第14章 ☆Story32☆ 逃げられない
そして東郷のベッドに戻ったゆり、
ゆりは体の意志のままその場にばたりと倒れた。
「っ……」_ばふっ
(っ身体が限界に来てる……これ以上は無理だよ……)
「身を持って知っただろ。
オレの前であの男の名前を呼ぶことが何を意味するか……」
「っ……」
「……今日はこの辺にしてやる。しばらく休め。
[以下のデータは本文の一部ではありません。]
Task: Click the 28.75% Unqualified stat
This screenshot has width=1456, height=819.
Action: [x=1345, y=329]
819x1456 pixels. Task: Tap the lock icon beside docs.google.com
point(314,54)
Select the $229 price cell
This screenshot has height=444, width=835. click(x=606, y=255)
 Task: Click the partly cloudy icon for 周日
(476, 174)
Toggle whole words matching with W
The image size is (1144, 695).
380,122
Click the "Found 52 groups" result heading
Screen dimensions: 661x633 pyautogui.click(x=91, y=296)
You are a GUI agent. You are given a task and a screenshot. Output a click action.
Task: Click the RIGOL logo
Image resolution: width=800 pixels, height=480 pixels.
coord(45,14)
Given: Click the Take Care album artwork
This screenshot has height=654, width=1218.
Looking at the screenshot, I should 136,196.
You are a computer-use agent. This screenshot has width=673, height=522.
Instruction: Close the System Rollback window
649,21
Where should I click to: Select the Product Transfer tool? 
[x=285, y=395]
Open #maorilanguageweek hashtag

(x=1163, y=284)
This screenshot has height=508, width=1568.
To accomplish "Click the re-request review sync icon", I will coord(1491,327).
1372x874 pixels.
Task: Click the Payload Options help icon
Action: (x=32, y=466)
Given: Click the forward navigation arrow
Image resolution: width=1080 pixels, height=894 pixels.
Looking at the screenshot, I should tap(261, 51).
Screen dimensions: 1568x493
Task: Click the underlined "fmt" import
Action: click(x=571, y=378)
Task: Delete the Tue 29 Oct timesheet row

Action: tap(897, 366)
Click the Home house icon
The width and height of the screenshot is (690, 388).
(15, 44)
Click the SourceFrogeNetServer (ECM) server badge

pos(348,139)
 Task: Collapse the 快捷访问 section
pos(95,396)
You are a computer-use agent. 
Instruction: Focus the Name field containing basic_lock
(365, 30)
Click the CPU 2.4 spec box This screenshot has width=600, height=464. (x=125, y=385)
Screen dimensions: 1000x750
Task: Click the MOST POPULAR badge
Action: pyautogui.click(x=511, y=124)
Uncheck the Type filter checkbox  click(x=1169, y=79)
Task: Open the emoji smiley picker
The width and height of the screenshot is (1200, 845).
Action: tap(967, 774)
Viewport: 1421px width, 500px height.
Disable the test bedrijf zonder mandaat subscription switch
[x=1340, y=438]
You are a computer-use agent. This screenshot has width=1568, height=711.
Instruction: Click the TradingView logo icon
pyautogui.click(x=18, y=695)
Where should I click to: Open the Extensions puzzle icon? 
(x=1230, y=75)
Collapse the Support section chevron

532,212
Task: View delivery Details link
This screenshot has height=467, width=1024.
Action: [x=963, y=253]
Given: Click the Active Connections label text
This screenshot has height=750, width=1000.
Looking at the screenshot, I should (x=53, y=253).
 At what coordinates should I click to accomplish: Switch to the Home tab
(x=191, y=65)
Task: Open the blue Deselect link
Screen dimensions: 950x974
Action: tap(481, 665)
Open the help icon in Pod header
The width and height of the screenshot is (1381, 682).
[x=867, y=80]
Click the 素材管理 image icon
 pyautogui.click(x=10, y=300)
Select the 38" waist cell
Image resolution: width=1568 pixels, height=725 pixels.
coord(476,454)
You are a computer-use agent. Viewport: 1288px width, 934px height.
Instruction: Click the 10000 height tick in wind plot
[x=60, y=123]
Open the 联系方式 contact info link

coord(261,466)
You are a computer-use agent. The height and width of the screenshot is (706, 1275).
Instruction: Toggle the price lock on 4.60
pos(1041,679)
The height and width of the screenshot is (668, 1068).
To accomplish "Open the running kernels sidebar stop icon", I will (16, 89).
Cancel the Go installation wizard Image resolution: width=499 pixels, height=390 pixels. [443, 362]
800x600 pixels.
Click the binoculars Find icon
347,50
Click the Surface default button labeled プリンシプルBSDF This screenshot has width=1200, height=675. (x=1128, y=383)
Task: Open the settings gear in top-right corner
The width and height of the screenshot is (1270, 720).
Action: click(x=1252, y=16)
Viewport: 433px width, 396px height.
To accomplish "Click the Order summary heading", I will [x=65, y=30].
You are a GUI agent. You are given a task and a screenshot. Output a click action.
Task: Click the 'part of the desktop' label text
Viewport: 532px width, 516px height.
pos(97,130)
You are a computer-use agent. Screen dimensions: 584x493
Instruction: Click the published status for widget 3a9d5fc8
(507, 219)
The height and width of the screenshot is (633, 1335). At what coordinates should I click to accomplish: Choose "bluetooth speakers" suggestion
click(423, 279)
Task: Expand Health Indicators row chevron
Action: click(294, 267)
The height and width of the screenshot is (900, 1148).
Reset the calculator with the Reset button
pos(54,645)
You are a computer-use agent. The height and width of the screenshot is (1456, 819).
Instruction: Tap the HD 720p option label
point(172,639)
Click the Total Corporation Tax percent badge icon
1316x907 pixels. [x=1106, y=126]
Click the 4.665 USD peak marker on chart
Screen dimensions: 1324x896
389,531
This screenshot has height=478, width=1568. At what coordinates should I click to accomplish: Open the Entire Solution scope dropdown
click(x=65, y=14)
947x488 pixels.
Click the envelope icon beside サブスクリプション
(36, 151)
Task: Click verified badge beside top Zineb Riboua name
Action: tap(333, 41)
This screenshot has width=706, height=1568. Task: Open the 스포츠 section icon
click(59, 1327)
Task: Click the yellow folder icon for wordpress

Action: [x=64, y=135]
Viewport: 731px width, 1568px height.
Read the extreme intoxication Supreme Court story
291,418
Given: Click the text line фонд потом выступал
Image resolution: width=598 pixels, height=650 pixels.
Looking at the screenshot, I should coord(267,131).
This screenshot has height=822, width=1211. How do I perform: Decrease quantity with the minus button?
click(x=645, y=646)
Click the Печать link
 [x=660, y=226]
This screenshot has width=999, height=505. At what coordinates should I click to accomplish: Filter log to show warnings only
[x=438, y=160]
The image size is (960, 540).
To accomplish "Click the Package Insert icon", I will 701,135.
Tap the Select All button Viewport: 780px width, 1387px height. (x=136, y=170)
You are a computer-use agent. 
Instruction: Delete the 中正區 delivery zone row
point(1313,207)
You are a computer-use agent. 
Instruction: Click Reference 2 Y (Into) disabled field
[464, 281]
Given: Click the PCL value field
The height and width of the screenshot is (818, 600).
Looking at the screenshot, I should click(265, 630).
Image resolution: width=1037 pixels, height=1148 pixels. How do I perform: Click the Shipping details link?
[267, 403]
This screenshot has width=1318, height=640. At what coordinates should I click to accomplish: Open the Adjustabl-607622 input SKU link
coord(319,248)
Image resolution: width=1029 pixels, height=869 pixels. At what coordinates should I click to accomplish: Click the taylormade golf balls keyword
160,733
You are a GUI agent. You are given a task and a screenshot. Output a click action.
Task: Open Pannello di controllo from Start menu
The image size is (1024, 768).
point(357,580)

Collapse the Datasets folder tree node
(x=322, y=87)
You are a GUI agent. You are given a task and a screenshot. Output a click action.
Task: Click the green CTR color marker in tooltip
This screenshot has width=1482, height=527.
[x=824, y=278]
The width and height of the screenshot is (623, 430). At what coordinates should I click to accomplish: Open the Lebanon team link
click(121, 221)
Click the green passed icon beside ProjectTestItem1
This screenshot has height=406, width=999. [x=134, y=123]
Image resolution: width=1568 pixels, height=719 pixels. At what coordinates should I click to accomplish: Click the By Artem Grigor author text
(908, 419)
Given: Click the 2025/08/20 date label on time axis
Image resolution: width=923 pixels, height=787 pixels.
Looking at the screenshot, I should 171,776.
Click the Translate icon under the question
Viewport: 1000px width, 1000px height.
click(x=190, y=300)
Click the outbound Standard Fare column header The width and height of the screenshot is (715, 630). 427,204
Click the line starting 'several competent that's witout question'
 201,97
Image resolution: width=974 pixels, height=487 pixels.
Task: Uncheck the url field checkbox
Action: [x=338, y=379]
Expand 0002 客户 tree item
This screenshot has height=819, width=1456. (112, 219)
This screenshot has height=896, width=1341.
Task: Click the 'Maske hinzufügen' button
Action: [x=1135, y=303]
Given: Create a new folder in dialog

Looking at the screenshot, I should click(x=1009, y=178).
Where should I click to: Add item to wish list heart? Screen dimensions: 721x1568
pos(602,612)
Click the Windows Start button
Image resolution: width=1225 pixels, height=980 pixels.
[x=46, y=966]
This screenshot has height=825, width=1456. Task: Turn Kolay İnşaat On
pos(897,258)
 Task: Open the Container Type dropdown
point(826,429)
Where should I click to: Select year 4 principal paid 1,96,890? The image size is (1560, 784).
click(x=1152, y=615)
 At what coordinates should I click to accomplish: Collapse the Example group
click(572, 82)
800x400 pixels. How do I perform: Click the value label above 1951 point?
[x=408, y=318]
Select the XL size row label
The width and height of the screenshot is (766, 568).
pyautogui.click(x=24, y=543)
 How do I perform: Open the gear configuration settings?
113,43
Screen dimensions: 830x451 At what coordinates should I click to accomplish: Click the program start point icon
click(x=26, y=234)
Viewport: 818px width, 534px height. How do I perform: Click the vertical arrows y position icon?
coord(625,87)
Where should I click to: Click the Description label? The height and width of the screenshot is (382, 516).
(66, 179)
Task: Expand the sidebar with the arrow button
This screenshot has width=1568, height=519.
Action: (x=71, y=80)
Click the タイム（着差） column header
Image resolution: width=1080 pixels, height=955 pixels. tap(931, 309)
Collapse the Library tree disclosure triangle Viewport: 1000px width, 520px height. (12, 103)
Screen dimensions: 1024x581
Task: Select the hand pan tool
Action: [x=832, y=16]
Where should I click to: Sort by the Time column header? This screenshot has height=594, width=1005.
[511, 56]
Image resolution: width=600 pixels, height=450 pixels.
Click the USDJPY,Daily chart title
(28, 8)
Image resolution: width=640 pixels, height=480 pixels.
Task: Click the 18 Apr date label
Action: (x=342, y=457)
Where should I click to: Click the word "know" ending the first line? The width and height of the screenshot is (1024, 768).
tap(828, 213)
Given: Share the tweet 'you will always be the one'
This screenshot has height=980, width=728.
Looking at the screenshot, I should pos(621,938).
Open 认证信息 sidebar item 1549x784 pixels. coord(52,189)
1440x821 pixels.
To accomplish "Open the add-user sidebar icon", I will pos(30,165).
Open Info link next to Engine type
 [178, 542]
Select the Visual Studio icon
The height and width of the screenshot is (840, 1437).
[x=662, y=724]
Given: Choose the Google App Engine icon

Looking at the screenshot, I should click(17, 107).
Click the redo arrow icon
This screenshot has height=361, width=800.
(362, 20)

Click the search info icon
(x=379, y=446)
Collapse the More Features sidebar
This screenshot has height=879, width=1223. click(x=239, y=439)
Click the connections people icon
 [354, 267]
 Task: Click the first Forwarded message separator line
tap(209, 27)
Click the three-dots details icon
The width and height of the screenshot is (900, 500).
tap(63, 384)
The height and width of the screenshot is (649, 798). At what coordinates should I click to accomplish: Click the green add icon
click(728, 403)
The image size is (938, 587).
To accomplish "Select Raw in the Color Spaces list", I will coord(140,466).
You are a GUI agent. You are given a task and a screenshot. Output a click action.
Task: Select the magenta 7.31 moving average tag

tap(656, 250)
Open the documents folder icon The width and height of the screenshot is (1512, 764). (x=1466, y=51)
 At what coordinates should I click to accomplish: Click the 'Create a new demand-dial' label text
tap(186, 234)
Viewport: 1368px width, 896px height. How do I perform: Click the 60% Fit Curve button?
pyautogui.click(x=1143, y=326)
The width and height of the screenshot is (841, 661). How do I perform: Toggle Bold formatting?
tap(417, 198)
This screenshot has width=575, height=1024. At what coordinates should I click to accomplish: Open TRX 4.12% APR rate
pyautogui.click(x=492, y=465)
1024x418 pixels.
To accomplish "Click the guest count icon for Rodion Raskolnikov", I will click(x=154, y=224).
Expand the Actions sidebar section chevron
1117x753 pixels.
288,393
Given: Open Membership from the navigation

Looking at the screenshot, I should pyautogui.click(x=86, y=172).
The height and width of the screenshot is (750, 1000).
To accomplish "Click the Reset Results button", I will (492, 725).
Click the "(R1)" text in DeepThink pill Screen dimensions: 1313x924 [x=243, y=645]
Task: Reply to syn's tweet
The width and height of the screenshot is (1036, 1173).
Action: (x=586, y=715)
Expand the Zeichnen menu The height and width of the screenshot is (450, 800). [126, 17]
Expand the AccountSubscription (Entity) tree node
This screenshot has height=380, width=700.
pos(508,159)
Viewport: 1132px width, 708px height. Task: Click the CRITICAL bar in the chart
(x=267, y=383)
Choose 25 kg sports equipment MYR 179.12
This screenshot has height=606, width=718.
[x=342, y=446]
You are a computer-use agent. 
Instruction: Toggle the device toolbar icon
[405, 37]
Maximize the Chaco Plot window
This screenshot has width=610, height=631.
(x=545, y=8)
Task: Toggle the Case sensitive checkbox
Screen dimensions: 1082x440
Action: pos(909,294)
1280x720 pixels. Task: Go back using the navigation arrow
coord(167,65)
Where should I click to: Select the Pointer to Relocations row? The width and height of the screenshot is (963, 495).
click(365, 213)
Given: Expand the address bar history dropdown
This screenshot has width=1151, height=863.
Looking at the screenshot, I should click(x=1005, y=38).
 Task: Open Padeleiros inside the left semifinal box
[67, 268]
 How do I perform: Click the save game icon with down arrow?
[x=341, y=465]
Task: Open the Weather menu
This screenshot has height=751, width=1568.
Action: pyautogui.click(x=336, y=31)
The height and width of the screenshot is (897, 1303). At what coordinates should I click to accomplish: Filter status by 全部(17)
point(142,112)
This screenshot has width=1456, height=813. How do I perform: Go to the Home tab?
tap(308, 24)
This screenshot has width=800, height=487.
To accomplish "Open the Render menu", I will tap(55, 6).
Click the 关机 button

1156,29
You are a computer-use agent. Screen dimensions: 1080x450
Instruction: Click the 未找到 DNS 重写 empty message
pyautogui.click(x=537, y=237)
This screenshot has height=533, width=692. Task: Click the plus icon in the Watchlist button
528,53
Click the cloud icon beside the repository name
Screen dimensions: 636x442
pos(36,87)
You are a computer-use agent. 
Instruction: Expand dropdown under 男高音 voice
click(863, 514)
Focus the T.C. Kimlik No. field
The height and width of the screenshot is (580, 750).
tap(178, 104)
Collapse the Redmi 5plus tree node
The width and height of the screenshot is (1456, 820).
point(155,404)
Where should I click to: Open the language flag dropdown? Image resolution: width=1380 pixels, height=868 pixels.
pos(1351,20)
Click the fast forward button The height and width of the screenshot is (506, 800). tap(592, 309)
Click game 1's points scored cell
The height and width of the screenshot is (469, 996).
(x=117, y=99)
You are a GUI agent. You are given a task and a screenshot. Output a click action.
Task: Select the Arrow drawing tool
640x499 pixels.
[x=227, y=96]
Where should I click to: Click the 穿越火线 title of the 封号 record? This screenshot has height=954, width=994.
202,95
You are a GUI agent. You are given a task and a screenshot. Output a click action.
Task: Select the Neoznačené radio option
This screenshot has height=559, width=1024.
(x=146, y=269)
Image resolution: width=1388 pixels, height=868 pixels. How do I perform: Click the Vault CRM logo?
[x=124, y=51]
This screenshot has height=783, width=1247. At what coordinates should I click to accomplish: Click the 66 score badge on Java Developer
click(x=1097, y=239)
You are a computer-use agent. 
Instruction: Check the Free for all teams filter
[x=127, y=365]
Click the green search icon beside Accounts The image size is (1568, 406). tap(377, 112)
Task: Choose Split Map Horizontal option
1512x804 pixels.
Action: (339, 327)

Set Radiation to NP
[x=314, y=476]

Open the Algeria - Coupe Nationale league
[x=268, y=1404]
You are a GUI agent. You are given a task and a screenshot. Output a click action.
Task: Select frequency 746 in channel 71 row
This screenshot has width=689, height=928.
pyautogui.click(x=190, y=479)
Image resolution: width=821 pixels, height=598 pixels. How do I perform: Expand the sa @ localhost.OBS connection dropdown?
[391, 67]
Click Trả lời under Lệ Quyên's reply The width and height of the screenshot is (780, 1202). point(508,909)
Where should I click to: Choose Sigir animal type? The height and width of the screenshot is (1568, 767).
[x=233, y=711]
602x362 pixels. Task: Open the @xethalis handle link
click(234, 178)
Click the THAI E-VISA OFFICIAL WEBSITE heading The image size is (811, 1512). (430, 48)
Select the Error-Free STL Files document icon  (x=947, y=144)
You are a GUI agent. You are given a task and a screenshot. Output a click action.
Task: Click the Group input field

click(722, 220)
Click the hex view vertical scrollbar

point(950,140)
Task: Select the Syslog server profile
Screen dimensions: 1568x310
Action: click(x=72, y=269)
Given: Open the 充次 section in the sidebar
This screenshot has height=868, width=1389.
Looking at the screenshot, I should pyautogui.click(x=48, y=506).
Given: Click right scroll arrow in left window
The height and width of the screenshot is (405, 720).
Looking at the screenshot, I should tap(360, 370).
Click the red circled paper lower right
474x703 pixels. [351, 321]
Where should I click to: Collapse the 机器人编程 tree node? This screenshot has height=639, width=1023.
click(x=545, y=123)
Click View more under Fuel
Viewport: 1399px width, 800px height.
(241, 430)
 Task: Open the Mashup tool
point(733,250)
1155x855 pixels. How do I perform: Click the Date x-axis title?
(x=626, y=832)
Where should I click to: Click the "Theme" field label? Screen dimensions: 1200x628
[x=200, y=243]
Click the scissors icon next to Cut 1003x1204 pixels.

」
「っ……」
(やっと休める……)
浴室で1時間以上犯されていたゆりは
とりあえずほっと息を撫でおろす。
その時東郷のスマホに着信が入ってきた。
「ッチ……こんな時に……しばらく抜ける。
飯は後で持ってきてやるから寝とけ。」
東郷はそう言うと素早く衣服に着替え部屋を出ながら電話に出ていった。
やひとり取り残されたゆりはベッドに身を委ね目を閉じた。
「っ……憲吾……会いたいよ……」
(嫌われてもいい……もう一度憲吾の元に抱き着きたい、
大好きって言いたいよ……)
ゆりはシーツを握り締めながら憲吾を想い静かに泣き続けた。
泣き続けるうちに意識を手放したゆりは
東郷が戻ってきてからも眠りについていた。
_ガチャッ「おい、飯持って来てやったぞ……って、寝てんのかよ。」
「……。」
夕食を乗せたお盆をテーブルに置きゆりの顔を覗いてみれば
涙の乾いた跡が顔についていた。
「またアイツを想って、泣いていたのか……ッチ……
餓鬼のくせに、相変わらず生意気な娘だ……ま、」
(そんな餓鬼に本気になるオレもどうにかしてる、か……)
東郷の親指で涙の跡を拭ってやるとゆりを
布団の中に入れてやった。スヤスヤと眠っているゆりを
しばらく見ると東郷は再び部屋を後にした。
「またしばらく此処を離れる事になるか……さて、
どうしたものか……」
(まだ日本の察や他の連中の動きもないが油断はできないな……
別のアジトにはCIAが潜り込んでいたからな……)
ちなみに東郷が今日抜けたのはそのアジトの様子を見に行った為。
ここも既にCIAや公安が嗅ぎつけてる可能性があった。